Then Asa called to the LORD his God and said, ‘LORD, there is no one like you to help the powerless against the mighty. Help us, LORD our God, for we rely on you, and in your name we have come against this vast army. LORD, you are our God; do not let mere mortals prevail against you.’
2 Chronicles 14:11 NIV
Plymouth, 1895. Edith Cherry, a young woman of 23 wrote a hymn of trust in God that was to become a global favourite. Here’s the first verse:
We rest on thee, our Shield and our Defender!
We go not forth alone against the foe;
Strong in thy strength, safe in thy keeping tender,
We rest on thee, and in thy name we go;
Strong in thy strength, safe in thy keeping tender,
We rest on thee, and in thy name we go.
The song takes its inspiration from the verse above, in 2 Chronicles. Asa was king of Judah nine centuries BC, when this little nation faced an invasion. Asa called out to the LORD as the God who uniquely helps the powerless against the mighty. He answered, and a great victory was won that day.
The God of the Bible does indeed help the powerless against the mighty. The long history of His people, recorded in the Old Testament, is testimony to that; so, too, is His preservation of His church despite many difficulties over twenty centuries.
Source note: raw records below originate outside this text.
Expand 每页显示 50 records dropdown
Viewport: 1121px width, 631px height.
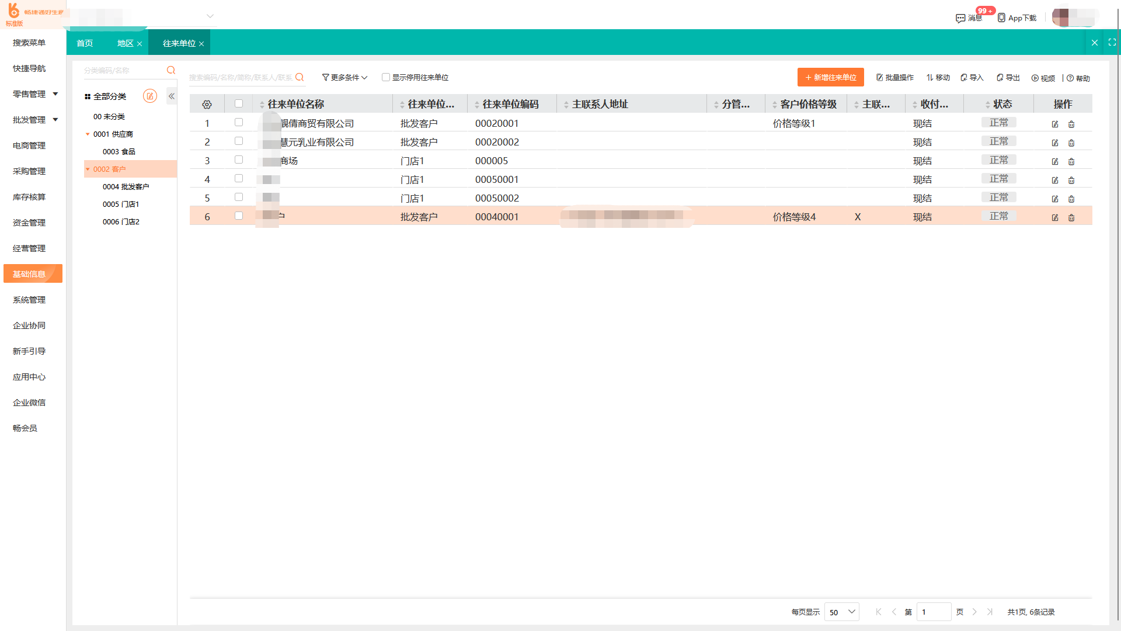[x=840, y=612]
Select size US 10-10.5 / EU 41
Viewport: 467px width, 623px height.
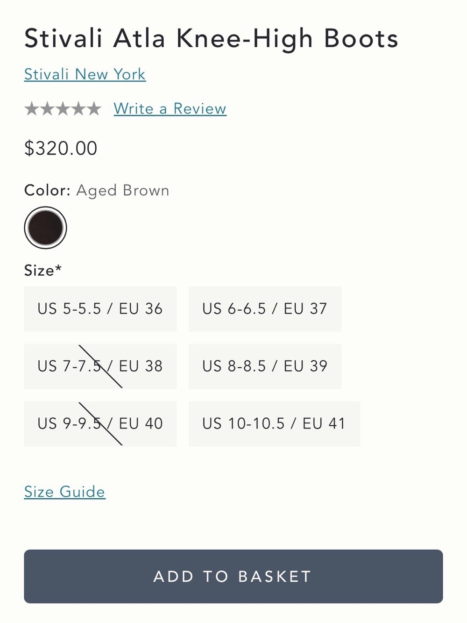click(275, 424)
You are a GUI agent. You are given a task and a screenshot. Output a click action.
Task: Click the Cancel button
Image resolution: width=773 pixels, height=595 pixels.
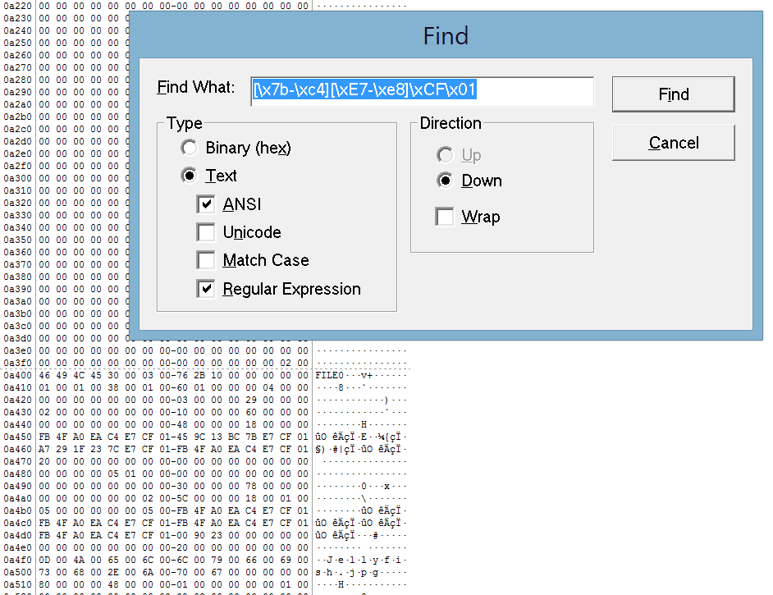[x=673, y=143]
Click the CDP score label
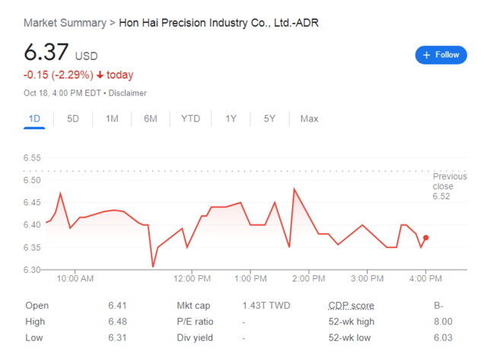The width and height of the screenshot is (487, 352). click(x=352, y=306)
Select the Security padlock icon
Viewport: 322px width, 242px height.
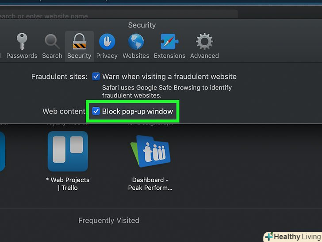coord(79,42)
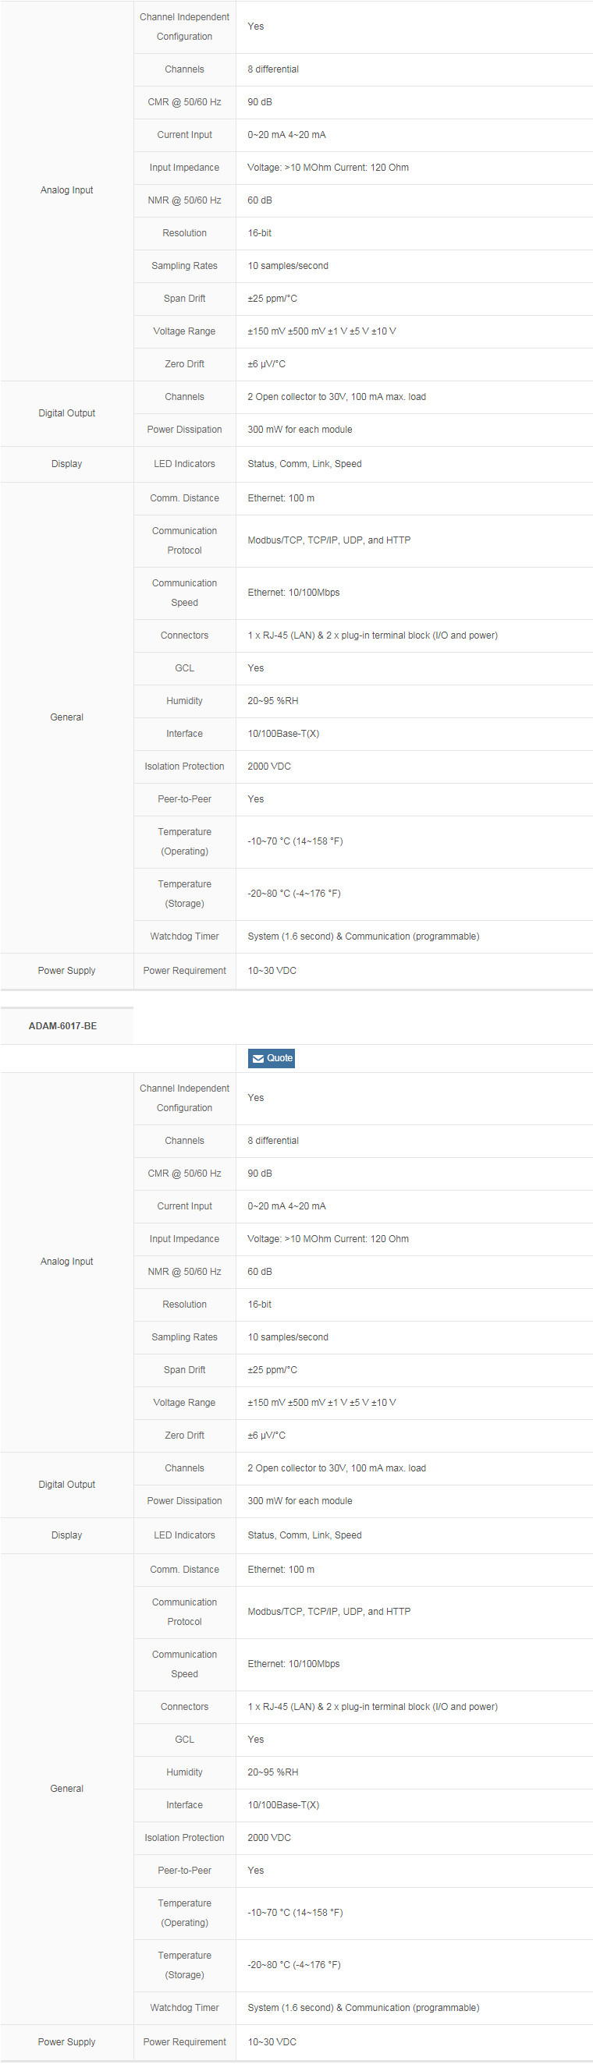Click the LED Indicators label under ADAM-6017-BE
The image size is (593, 2064).
coord(184,1534)
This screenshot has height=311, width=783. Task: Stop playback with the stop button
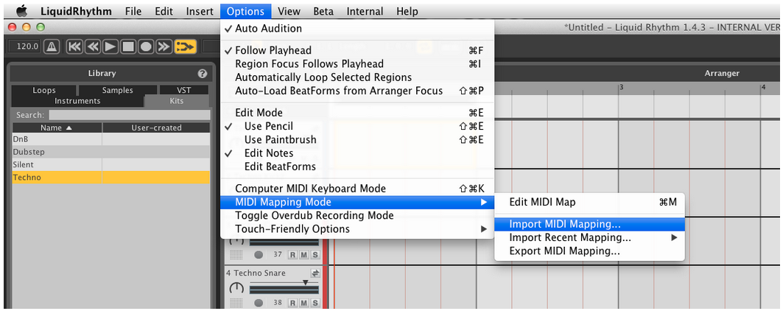(128, 47)
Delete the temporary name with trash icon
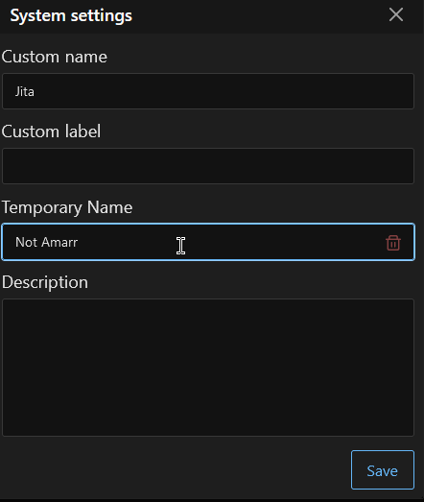Image resolution: width=424 pixels, height=502 pixels. pyautogui.click(x=393, y=243)
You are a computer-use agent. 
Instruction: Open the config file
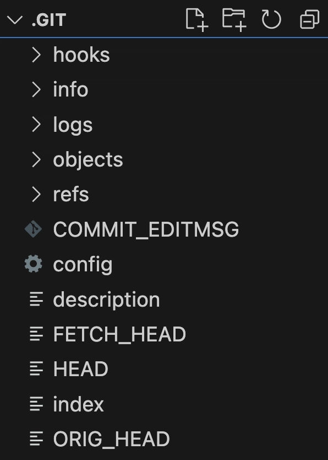point(164,264)
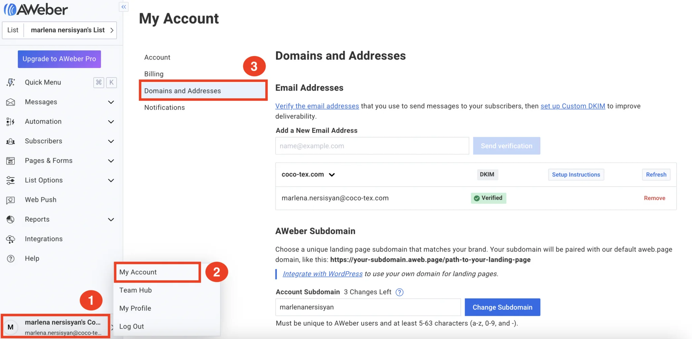
Task: Click the Reports pie chart icon
Action: point(11,219)
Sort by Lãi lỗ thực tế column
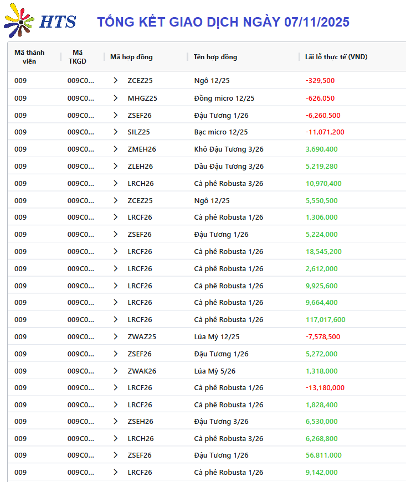The image size is (406, 482). (x=336, y=57)
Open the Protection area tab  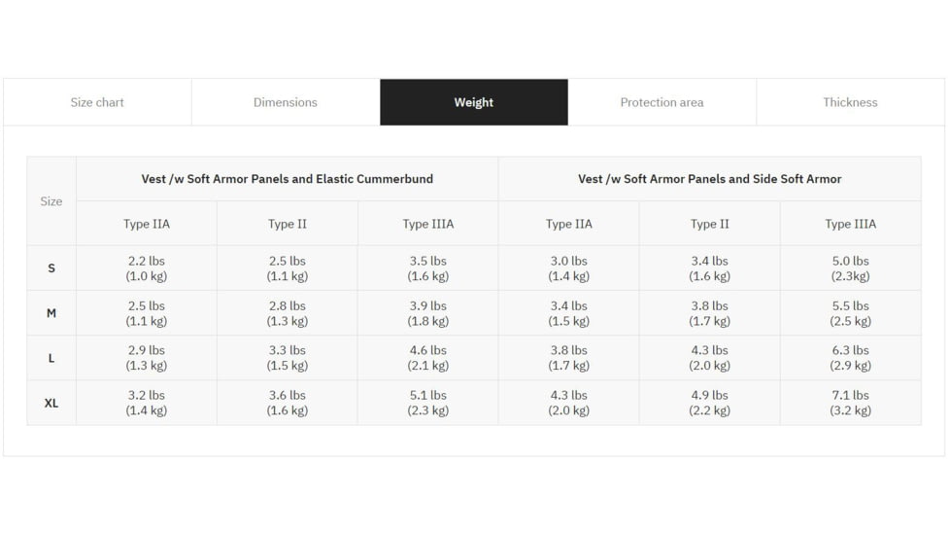[x=662, y=102]
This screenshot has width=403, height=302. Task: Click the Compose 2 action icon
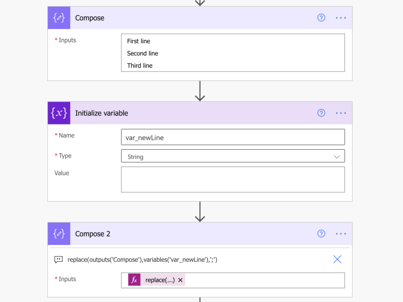[59, 233]
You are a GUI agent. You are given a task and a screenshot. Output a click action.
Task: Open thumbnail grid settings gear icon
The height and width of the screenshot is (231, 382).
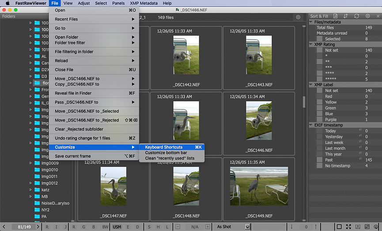pyautogui.click(x=298, y=17)
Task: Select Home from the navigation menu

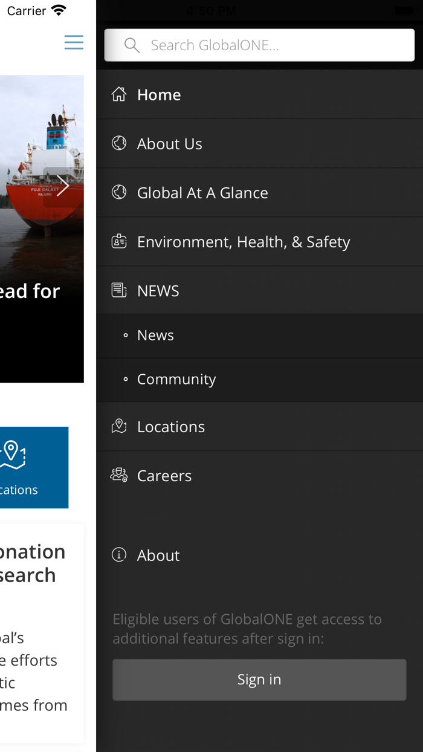Action: pyautogui.click(x=159, y=94)
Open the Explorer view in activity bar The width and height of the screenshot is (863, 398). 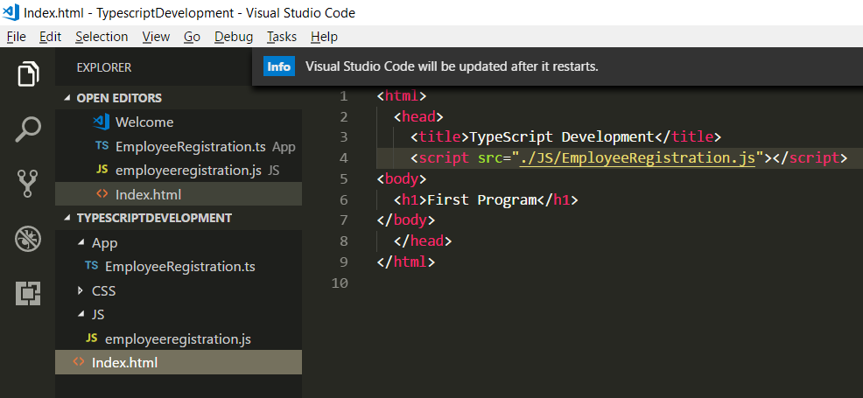pos(29,74)
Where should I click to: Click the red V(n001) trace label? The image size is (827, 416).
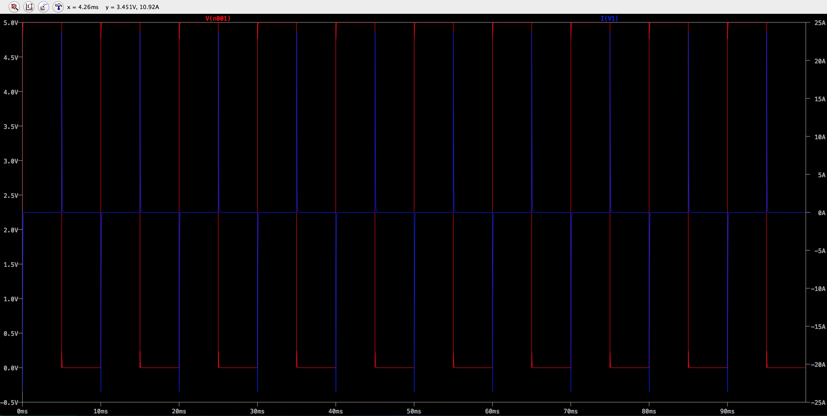click(218, 19)
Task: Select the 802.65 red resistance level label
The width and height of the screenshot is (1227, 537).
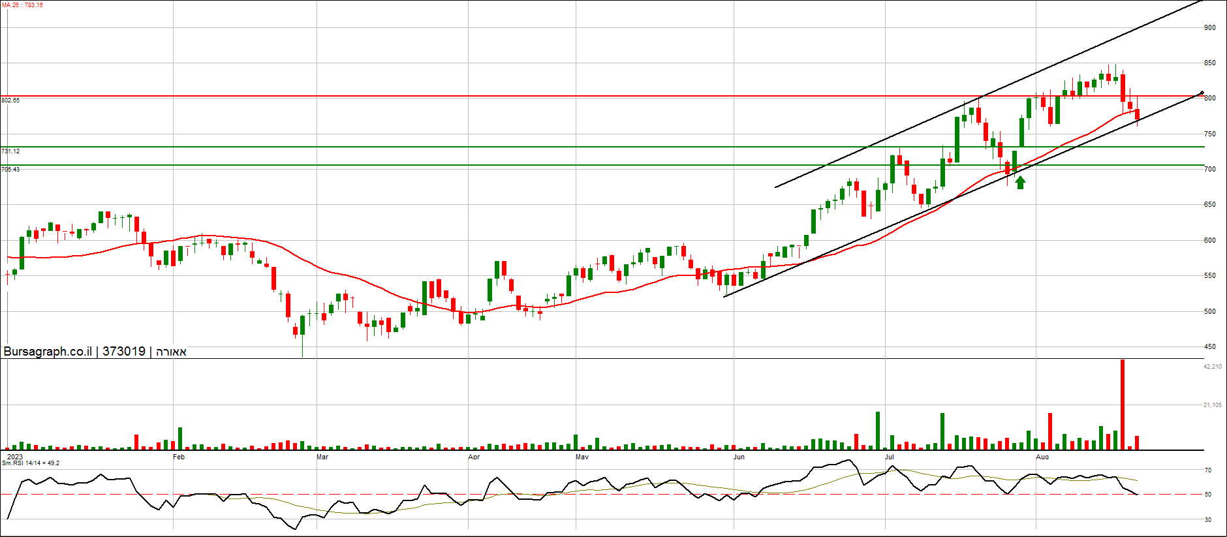Action: click(x=10, y=100)
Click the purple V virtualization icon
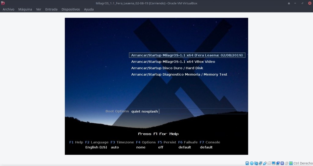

Above all, He helped each of us who trust Christ from the powerlessness of sin and guilt to new life, through the gift of His Son: You see, at just the right time, when we were still powerless, Christ died for the ungodly, wrote Paul (Romans 5:6, NIV).
Edith Cherry knew a measure of powerlessness in her own experience. She was crippled by polio, and lived only for two more years after she wrote the song. But her sense of dependence on God, so vividly expressed in the hymn, has resonated with so many down the years. Famously, the missionary Jim Elliot sang it with his colleagues in January 1956, just before they made contact with South American tribespeople who would kill them – but who themselves would later go on to discover the living God.
For you and me, and for our churches, what a song to sing as we look into 2025! With many challenges to our churches and to us as individuals, if we – like Asa, Cherry and Elliot – know this same God, we can indeed rest in Him, as the One who uniquely helps the powerless against the mighty.